• _What to produce_
Use the entries below and reproduce exactly the lines from the one containing "Where should I click to: Click" down to the one containing "Given: Click the", both of them included.

*** Block opens ***

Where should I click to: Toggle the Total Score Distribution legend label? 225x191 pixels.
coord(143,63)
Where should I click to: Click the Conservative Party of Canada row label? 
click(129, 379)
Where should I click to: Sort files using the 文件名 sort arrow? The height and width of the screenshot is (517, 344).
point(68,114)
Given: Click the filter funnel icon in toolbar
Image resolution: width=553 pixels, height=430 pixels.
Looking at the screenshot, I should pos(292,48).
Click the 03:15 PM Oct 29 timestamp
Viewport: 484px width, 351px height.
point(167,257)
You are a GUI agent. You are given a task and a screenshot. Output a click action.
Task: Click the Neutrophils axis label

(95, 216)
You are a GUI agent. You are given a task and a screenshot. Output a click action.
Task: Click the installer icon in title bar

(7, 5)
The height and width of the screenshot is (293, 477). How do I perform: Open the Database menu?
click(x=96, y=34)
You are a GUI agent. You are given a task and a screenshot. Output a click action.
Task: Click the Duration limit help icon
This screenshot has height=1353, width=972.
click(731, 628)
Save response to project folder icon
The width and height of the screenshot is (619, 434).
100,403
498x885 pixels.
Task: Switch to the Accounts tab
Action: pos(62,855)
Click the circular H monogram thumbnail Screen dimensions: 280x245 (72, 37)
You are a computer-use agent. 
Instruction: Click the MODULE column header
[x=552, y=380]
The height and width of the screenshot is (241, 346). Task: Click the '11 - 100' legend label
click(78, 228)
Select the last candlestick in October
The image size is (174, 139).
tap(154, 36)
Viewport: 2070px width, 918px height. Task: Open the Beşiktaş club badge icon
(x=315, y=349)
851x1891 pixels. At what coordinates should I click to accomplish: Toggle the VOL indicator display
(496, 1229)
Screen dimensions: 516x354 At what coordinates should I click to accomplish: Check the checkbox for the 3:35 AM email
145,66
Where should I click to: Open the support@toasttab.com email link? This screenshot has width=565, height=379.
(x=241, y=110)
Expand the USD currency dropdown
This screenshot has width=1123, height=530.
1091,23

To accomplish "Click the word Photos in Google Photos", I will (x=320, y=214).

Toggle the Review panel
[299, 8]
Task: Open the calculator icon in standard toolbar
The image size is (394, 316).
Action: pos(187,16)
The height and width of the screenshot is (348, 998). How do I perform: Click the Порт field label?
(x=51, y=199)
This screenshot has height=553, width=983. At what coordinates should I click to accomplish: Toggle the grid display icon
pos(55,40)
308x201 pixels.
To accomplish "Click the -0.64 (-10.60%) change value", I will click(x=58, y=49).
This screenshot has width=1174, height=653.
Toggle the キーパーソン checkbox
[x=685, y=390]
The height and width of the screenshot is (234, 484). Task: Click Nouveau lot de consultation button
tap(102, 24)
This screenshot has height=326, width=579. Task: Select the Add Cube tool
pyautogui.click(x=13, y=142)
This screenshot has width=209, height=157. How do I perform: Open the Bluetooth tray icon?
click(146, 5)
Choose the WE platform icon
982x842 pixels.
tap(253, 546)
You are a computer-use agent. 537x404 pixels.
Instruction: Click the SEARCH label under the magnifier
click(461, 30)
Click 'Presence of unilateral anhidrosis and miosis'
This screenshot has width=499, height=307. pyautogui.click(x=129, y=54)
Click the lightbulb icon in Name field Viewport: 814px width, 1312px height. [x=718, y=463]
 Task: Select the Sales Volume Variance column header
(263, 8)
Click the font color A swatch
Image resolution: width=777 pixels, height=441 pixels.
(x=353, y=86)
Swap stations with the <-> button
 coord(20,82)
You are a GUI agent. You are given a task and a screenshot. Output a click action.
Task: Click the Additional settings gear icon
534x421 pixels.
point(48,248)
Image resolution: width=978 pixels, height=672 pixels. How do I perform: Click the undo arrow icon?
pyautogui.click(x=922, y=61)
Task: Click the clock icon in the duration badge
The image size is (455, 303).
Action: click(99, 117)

*** Block closes ***

• _Final answer_
Where should I click to: Click the Conservative Party of Canada row label? 
click(129, 379)
Where should I click to: Sort files using the 文件名 sort arrow? The height and width of the screenshot is (517, 344).
point(68,114)
Given: Click the filter funnel icon in toolbar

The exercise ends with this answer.